## [PROMPT A]
Rewrite the lines in the records that begin at the line containing "The height and width of the screenshot is (123, 225)." and stop at the end of the records, changing "section" to "panel" and leaving everything else unchanged.

---+---

Question

Water drops fall from a tap on the floor $$5 \mathrm{~m}$$ below at regular intervals of time, the first drop striking the floor when the fifth drop begins to fall. The height at which the third drop will be, from ground, at the instant when first drop strikes the ground, will be $$\left(g=10 \mathrm{~ms}^{-2}\right)$$(a) $$1.25 \mathrm{~m}$$(b) $$2.15 \mathrm{~m}$$(c) $$2.73 \mathrm{~m}$$(d) $$3.75 \mathrm{~m}$$

Answer

**step1 Calculate the total time for a drop to fall**

The first step is to determine the total time it takes for a single water drop to fall from the tap to the floor. We are given the total height and the acceleration due to gravity. We can use the equation of motion for an object under free fall.

$$H = \frac{1}{2} g t_{total}^2$$

Given: Total height ($$H$$) = 5 m, Acceleration due to gravity ($$g$$) = 10 m/s$$^2$$. Substitute these values into the formula to find the total time ($$t_{total}$$).

---+---

## [PROMPT B]
Answer these questions about the falling-drops problem, one answer per line:
(i) How far below the tap is the floor?
(ii) Which drop begins to fall as the first drop strikes the floor?
(iii) What is the heading of step 1 in the answer?

## [MATERIALS PROVIDED]

---+---

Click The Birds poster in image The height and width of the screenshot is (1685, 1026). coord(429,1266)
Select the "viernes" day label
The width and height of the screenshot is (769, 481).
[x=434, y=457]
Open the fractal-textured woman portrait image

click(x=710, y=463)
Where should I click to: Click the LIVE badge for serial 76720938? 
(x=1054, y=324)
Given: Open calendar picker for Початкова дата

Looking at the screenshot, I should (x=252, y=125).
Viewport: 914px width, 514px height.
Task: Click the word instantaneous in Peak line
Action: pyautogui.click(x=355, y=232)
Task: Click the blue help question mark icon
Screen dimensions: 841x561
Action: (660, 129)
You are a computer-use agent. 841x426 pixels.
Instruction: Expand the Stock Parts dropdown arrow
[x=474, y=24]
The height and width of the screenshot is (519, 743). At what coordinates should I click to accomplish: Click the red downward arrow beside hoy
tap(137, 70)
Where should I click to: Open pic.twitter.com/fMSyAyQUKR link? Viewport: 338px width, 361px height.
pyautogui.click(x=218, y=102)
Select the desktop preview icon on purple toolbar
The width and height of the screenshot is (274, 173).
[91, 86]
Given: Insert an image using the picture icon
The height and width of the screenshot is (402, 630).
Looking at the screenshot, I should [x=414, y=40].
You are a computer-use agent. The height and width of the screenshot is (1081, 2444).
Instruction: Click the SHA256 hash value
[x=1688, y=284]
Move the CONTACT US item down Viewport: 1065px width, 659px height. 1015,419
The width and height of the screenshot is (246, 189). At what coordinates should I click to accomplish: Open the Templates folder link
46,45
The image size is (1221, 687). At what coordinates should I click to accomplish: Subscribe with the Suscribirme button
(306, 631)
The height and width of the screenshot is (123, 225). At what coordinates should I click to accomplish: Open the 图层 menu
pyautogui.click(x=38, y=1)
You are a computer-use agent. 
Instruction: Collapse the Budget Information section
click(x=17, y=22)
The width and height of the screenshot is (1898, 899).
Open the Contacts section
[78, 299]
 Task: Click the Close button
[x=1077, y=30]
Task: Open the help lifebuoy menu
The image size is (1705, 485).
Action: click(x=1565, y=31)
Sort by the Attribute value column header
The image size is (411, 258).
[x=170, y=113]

---+---

## [EXERCISE OUTPUT A]
The height and width of the screenshot is (123, 225). At what coordinates should I click to accomplish: Open the 图层 menu
pyautogui.click(x=38, y=1)
You are a computer-use agent. 
Instruction: Collapse the Budget Information panel
click(x=17, y=22)
The width and height of the screenshot is (1898, 899).
Open the Contacts panel
[78, 299]
 Task: Click the Close button
[x=1077, y=30]
Task: Open the help lifebuoy menu
The image size is (1705, 485).
Action: click(x=1565, y=31)
Sort by the Attribute value column header
The image size is (411, 258).
[x=170, y=113]

## [EXERCISE OUTPUT B]
(i) 5 m
(ii) The fifth drop
(iii) Calculate the total time for a drop to fall